Capítulo 111

Múnich, 2 de la tarde, 1 de agosto de 1914

La Marienplazt, la Kaufingerstrasse y la Neuhauserstrasse hasta la Karlsplatz estaban abarrotadas de gente. Hércules intentaba mirar cada rostro, pero la marea humana hacía casi imposible cualquier inspección. Alicia y Lincoln caminaban por detrás intentando seguirle el paso, pero le perdieron de vista varias veces. Llegaron a la Prielmayerstrasse y la mole de hierro y cristal de la estación apareció en un lateral. Si era verdad lo que les había dicho el sr. Popp, Hitler todavía tenía que encontrarse allí.

El amplio hall iluminado se dividía en dos alturas. Una primera a pie de calle, donde estaban todas las taquillas, y los andenes a un nivel más alto, al otro lado de una ancha escalinata.
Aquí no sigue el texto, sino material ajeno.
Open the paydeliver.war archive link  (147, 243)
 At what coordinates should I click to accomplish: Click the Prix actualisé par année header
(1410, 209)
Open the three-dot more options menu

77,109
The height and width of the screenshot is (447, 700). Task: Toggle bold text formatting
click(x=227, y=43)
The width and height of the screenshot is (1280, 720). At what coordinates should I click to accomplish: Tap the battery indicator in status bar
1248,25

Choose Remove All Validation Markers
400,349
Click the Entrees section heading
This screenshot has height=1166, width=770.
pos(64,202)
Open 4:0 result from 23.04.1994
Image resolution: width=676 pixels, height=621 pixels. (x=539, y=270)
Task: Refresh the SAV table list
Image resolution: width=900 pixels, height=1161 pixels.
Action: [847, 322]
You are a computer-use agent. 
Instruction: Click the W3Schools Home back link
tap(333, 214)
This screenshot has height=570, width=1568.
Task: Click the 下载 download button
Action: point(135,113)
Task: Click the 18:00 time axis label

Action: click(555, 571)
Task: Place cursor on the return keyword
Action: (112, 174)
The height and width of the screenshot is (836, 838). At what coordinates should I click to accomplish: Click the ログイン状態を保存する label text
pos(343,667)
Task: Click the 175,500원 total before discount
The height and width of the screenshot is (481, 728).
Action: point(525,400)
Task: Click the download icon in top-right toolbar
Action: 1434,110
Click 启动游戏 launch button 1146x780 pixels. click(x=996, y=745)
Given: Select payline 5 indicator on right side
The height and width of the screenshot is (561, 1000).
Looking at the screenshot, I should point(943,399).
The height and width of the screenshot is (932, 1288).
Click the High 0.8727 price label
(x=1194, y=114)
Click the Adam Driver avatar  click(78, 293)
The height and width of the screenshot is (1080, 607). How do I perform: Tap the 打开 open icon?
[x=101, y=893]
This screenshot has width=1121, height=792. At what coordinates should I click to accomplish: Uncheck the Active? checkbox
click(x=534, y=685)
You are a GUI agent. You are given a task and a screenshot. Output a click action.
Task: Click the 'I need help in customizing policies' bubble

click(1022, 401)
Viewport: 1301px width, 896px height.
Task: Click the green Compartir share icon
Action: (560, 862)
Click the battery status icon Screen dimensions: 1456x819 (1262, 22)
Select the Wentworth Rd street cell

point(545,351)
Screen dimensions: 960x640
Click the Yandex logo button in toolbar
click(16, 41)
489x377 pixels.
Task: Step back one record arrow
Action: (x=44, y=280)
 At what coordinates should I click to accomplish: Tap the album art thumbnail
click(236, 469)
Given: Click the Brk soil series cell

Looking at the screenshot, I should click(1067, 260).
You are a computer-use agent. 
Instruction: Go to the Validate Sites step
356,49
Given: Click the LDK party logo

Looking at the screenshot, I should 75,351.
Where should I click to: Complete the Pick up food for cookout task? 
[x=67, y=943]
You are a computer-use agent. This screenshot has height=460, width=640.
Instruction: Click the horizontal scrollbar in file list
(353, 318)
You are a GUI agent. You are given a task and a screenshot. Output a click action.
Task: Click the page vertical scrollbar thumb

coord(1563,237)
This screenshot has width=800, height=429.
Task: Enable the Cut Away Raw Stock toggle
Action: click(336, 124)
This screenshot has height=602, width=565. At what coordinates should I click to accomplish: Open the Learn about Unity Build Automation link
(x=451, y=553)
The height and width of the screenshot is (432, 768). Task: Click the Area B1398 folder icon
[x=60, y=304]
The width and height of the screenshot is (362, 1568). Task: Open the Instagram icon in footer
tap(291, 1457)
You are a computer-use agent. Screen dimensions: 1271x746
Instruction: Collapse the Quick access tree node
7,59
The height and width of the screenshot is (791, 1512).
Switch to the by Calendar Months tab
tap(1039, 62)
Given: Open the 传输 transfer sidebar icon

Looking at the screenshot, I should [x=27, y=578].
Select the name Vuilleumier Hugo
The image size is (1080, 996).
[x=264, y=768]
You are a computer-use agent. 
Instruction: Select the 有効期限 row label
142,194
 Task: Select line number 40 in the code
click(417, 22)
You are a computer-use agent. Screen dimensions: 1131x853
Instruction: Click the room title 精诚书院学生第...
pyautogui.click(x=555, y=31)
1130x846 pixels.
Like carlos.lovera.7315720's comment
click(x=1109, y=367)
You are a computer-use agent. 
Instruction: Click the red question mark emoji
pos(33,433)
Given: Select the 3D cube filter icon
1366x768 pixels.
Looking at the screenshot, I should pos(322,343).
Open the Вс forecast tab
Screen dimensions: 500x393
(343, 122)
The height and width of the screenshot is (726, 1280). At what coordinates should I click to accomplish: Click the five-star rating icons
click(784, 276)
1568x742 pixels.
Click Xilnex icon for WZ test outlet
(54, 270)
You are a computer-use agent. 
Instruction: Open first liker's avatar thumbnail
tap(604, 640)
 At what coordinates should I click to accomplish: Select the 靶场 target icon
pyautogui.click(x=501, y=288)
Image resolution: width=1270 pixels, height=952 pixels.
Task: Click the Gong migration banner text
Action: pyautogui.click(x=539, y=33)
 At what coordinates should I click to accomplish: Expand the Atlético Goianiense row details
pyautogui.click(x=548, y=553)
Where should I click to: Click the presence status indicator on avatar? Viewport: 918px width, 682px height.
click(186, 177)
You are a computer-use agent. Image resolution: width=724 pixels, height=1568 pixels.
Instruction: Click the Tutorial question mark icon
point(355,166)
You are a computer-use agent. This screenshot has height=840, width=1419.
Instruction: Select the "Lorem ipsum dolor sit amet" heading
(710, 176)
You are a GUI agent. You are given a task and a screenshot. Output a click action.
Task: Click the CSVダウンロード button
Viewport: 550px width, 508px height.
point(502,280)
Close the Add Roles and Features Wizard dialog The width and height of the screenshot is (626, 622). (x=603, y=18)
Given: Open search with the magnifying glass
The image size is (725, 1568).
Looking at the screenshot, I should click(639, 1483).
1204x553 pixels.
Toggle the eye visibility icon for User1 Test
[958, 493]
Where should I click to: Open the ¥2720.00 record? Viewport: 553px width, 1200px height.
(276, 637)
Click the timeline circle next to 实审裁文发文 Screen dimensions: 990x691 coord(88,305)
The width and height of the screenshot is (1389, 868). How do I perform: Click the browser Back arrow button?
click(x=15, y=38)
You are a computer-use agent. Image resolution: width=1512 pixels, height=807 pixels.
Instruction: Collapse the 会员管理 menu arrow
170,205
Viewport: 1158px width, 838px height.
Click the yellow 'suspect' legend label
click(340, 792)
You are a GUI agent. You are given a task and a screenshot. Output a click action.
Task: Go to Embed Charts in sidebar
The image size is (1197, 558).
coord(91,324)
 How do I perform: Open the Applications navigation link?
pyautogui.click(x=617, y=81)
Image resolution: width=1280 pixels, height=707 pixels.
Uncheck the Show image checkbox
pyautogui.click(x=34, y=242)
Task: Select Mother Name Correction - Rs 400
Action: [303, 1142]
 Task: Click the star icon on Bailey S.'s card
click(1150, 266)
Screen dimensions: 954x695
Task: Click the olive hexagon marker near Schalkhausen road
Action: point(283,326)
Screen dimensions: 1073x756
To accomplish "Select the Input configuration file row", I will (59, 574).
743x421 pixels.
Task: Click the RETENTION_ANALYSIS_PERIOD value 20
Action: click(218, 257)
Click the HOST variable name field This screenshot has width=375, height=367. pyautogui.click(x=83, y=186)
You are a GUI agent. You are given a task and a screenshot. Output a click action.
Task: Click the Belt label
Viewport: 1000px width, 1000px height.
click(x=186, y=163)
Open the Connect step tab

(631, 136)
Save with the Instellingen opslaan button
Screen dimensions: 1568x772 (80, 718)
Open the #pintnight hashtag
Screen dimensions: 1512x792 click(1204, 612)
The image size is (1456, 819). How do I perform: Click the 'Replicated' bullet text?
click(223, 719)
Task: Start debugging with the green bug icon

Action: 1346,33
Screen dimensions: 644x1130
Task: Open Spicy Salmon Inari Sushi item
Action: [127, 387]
Las filas de personas en las taquillas eran interminables. Parecía que todo el mundo tenía que ir a algún sitio aquella mañana de sábado. Recorrieron las filas parándose en algunos individuos parecidos, pero después de casi media hora no habían dado con Adolf Hitler.

—No está aquí, Hércules. Déjalo ya.

—Tenemos que seguir intentándolo —dijo el español a Alicia. Estaba muy alterado, mirando de un lado para el otro.

—Es imposible, la gente abarrota las calles. Hemos perdido la pista —dijo la mujer.

—Regresemos a la pensión. Tiene su maleta allí. En algún momento regresará —dijo Lincoln cogiendo del brazo a su amigo.

—Todavía no habéis comprendido que si la guerra se declara no podremos hacer nada contra él.

—Tal vez la profecía se equivoca. Si le encañonas y le pegas un tiro, morirá como cualquiera de nosotros.

—No morirá, Lincoln. Hay algo maléfico en todo esto, algo que está fuera de nuestro control. Si no evitamos que la profecía se cumpla será demasiado tarde para todos nosotros.

Hércules parecía completamente fuera de sí. Él, que no era un hombre crédulo, que se reía de las ideas de Lincoln, ahora comprendía que todo no era cuantificable, que las profecías de Artabán abrían la puerta a un mundo terrorífico y que la guerra era la primera consecuencia de aquellas terribles profecías.

—Entonces, ¿qué sugieres? —dijo Alicia.

—No lo sé —contestó derrotado.

Alicia lo miró con compasión. Recordó la muerte de su padre unas semanas antes, el cuerpo frío de Ericeira y sintió el grito desesperado de los cientos de miles de personas que se preparaban para morir en los próximos meses y que aquella mañana de sábado jugaban a ser patriotas y fanfarronear su valor delante de una cerveza alemana. Se abrazó a Hércules y dejó que por unos segundos fluyera toda su rabia y todo su miedo.

—Le encontraremos —dijo Alicia separándose de Hércules y comenzando a caminar hacia la salida. Los dos hombres la siguieron entre la multitud y desaparecieron en un mar de cuerpos.